Just like any other technology, offshore wind has advanced greatly in the last decade, both in physical size and in rated power output. Turbines available in 2010 had the top height at around 328 feet and a generating capacity of 3MW, while in 2016, an 8MW turbine had doubled in height, with the swept area registering an increase of 230 percent. A larger swept area means more wind can be captured per turbine. Currently, a 12MW turbine that has a 352-foot blade and measures 853 feet in height is under development, triple the height of the Flatiron Building. Moreover, the industry is targeting even larger 15 to 20MW turbines for 2030. Although the increase in turbine size and rating requires more capital as these pose construction challenges and require larger foundations, it will translate to reduced operation and maintenance costs.
There are, of course, challenges that could hinder the evolution of this technology. One such challenge is the onshore grid infrastructure, vital to offshore wind technology. This issue doesn’t involve just the developers of these transmission lines but also includes lawmakers, responsible for passing regulations to encourage efficient planning and design practices that support the long-term vision for offshore wind. Failing to do so, without fitting grid reinforcements and expansion, there is the risk of large amounts of power going unused.
The authors of the analysis also note that there is a pressing need to develop efficient supply chains in order to enable the delivery of low-cost projects. This means a hefty cost implying multibillion-dollar investments, which can be difficult in the face of uncertainty. Governments need to step in and facilitate investment of this kind by creating a long-term vision for offshore wind and defining precisely the measures to be taken to help turn that vision into reality.
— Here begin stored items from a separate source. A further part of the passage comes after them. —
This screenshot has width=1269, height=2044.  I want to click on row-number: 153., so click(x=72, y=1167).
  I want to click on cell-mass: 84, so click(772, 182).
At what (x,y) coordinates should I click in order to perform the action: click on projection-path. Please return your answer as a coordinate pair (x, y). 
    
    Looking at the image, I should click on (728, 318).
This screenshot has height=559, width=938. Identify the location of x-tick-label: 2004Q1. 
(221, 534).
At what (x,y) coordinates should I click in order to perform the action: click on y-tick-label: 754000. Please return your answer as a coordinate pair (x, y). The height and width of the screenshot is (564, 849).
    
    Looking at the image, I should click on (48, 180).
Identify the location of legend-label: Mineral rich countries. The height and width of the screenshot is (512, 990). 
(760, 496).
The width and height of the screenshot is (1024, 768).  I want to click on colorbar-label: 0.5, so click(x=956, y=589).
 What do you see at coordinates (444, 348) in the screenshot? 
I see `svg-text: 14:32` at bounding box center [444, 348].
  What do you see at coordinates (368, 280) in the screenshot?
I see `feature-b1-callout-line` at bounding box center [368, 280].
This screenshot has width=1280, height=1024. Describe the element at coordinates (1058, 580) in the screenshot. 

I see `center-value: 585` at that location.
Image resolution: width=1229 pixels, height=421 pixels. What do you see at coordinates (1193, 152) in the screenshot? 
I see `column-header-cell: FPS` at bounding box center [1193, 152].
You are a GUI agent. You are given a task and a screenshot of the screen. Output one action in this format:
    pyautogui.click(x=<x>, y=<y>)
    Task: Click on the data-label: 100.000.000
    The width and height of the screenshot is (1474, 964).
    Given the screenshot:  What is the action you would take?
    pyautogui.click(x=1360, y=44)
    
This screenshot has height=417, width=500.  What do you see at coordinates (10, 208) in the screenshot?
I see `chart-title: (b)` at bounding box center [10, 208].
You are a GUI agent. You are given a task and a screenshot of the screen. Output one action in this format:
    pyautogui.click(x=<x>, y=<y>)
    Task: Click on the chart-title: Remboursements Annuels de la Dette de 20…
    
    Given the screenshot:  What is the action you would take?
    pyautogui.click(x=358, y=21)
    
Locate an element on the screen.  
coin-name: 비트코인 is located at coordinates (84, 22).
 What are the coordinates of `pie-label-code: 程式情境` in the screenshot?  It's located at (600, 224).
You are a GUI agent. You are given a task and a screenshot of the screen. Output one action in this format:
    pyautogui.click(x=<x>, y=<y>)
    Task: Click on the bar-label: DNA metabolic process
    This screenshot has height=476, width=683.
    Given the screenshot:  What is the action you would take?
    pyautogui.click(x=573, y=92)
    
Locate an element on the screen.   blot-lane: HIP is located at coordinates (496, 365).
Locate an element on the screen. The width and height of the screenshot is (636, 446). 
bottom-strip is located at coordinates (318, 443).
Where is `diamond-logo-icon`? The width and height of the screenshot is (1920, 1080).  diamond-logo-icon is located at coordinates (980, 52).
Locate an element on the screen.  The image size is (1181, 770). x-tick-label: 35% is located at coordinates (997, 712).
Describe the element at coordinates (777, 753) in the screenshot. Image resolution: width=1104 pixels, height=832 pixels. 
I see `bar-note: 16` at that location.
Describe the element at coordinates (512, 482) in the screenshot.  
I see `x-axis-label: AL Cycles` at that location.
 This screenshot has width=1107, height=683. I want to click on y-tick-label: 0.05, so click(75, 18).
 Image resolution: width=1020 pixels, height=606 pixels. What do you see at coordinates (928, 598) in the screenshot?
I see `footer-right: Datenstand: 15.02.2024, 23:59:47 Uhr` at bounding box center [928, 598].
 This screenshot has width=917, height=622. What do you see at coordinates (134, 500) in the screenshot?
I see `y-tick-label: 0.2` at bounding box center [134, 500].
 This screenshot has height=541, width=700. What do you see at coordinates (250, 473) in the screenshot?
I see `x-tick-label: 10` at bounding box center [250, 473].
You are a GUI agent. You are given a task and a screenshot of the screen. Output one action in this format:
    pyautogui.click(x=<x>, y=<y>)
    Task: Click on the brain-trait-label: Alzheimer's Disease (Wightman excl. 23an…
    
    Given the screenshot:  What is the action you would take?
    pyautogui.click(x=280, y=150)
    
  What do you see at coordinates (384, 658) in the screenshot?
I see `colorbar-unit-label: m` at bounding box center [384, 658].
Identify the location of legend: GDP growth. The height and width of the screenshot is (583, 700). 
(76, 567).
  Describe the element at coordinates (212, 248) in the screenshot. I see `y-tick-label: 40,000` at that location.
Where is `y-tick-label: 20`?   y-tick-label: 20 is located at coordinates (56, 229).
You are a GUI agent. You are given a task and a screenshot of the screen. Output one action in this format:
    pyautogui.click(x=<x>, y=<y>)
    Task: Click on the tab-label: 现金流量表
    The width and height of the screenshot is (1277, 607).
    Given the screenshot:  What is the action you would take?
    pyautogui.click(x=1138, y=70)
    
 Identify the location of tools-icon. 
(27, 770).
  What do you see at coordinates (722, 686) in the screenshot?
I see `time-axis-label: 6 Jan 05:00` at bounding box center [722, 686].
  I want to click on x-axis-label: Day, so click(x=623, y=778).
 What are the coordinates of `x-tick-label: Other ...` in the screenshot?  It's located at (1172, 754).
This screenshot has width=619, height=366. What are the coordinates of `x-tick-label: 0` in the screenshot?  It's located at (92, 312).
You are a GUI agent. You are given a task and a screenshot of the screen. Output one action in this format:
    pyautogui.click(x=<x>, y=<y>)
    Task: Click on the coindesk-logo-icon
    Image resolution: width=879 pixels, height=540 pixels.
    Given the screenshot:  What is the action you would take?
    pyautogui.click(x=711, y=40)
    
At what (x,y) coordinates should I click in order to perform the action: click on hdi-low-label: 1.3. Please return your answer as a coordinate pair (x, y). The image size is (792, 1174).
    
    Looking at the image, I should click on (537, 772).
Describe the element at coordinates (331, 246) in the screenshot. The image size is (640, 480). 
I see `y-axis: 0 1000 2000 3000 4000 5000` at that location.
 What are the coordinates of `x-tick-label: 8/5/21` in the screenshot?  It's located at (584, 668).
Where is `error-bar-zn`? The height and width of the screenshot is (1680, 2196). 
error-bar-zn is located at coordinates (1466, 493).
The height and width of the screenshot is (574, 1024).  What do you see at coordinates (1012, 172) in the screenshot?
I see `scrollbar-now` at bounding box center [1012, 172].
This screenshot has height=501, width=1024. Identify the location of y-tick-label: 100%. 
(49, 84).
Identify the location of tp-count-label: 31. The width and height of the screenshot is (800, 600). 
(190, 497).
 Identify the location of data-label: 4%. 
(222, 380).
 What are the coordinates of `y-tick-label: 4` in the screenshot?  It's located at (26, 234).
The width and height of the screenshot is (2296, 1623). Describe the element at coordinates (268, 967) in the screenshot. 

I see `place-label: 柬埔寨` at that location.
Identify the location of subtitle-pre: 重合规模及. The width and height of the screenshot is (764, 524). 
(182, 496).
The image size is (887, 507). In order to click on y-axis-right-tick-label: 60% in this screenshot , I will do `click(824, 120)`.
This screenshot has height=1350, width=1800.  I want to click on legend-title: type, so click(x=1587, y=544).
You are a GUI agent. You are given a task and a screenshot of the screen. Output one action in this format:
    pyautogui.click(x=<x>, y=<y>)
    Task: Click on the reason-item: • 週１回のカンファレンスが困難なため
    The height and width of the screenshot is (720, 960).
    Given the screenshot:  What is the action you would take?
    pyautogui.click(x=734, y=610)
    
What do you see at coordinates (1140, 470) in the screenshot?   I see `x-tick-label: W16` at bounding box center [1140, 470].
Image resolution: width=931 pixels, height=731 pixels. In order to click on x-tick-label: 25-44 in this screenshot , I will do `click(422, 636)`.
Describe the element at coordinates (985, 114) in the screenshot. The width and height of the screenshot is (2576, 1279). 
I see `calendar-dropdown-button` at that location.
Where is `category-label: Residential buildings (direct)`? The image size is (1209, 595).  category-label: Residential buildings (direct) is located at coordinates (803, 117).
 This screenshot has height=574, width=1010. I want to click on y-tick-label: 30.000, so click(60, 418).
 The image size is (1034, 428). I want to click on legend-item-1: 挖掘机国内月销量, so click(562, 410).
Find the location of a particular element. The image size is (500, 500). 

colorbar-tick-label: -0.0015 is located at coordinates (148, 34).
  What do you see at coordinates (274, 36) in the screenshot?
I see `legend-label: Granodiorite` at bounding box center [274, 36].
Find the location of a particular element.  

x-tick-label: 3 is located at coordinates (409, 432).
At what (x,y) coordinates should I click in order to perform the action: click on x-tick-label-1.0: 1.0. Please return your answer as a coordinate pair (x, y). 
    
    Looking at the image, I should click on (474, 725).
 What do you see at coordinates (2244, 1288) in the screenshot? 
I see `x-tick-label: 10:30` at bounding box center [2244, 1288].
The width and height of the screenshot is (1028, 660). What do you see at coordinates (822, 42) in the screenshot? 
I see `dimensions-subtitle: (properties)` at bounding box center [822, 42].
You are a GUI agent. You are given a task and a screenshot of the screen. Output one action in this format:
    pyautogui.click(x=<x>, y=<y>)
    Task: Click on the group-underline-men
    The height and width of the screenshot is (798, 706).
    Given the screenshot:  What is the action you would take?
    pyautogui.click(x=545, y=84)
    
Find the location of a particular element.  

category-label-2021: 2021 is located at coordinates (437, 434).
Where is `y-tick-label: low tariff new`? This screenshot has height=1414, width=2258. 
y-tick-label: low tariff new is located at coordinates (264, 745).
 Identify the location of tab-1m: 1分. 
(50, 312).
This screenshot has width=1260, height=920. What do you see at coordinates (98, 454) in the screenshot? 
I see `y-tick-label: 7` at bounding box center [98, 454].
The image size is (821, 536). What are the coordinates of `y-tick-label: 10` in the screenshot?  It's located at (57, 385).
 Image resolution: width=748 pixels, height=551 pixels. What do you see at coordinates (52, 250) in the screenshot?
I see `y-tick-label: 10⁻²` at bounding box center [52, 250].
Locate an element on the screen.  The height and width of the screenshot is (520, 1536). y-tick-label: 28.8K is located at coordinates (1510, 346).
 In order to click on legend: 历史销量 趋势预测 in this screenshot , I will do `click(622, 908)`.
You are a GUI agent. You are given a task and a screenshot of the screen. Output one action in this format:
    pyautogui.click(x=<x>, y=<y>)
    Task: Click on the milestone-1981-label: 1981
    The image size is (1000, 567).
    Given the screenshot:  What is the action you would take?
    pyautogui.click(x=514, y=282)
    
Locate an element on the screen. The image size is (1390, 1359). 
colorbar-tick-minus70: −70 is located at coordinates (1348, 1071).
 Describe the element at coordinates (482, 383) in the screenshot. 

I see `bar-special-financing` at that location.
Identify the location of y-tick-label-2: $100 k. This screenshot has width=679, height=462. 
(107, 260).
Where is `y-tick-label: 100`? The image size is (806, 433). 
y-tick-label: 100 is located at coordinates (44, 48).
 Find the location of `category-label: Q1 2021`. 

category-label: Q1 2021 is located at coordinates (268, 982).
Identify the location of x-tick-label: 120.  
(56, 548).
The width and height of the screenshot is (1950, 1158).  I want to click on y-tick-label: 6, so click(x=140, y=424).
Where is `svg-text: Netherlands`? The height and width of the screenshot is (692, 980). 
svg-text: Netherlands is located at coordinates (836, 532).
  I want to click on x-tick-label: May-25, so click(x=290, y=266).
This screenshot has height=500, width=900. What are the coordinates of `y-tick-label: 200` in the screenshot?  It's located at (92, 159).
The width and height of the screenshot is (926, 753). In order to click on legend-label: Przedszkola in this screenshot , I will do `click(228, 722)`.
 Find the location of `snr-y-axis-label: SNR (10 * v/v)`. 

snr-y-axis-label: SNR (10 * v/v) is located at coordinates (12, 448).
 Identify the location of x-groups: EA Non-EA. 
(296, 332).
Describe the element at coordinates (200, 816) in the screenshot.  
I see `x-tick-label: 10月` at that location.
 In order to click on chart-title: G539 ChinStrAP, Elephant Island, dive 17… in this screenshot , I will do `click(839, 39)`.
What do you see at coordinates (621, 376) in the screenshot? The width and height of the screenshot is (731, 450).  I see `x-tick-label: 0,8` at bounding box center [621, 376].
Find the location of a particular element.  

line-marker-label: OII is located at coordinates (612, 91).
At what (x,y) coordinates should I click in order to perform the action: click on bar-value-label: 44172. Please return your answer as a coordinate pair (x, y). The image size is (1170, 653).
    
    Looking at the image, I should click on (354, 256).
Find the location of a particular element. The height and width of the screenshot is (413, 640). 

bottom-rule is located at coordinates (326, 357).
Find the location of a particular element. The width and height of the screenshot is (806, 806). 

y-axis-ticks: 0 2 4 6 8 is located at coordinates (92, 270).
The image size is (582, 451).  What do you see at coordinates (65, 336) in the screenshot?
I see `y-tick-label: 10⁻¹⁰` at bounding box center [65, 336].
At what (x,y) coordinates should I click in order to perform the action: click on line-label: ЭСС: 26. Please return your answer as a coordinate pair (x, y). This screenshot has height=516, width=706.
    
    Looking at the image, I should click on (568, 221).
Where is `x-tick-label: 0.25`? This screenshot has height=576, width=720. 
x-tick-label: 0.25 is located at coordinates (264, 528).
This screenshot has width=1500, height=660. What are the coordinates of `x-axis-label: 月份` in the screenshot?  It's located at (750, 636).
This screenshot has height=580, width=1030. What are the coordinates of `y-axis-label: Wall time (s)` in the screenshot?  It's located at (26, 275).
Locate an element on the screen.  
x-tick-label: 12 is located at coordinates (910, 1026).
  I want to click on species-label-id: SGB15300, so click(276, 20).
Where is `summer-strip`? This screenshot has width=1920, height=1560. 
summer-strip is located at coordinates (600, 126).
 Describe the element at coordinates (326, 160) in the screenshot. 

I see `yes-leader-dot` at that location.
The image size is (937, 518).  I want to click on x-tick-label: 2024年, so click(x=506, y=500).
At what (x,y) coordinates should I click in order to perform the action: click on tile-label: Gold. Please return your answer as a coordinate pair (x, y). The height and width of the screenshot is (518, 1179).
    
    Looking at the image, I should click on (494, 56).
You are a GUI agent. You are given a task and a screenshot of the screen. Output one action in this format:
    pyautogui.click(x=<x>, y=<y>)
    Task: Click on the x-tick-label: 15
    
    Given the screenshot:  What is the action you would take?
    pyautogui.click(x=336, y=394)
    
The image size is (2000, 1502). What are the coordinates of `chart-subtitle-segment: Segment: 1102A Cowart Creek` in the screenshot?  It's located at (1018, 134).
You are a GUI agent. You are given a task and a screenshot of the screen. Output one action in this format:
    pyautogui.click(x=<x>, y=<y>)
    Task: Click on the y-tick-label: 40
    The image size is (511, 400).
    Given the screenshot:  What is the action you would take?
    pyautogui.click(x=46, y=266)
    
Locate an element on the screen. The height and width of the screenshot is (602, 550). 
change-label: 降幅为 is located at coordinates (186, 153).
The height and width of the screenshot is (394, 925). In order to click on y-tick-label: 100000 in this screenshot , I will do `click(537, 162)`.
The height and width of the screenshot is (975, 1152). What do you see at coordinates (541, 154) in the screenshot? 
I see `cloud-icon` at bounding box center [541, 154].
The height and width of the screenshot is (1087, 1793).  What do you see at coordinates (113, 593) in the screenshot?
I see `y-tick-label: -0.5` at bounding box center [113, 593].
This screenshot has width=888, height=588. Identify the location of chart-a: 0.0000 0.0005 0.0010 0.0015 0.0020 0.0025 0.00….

Clear measures would also increase electricity security as it would system planning to ensure reliability during periods of low wind availability.
The report’s authors estimated that the technical potential for offshore wind worldwide is more than 120,000 gigawatts, with the capacity to generate more than 420,000 terawatt-hours of electricity per year. This would be enough to meet 11-times the global energy demand in 2040, in theory. Accounting for the availability of transmission and distribution infrastructure, things are not so idealistic: Due to their long coastlines, Russia (80,000 terawatt-hours per year or 20 percent of the total), Canada (50,000 terawatt-hours per year or 12 percent of the total) and the U.S. (more than 45,000 terawatt-hours per year or 11 percent of total) together account for more than 40 percent of the global technical potential. Even so, excess resources could be harnessed for export.
The study looked at the main regions separately: Europe (excluding Greenland and overseas territories) has a technical potential of offshore wind of 50,000 terawatt-hours per year, which is more than 10-times demand. In the U.S., counting just the contiguous states, shallow waters have the potential to provide more than 3,300 terawatt-hours per year and deep waters more than 8,700 terawatt-hours annually. Some of this potential is located off the Atlantic coast, near major cities like Washington, D.C., Boston and New York. The Great Lakes region also posts a technical potential of more than 900 terawatt-hours per year.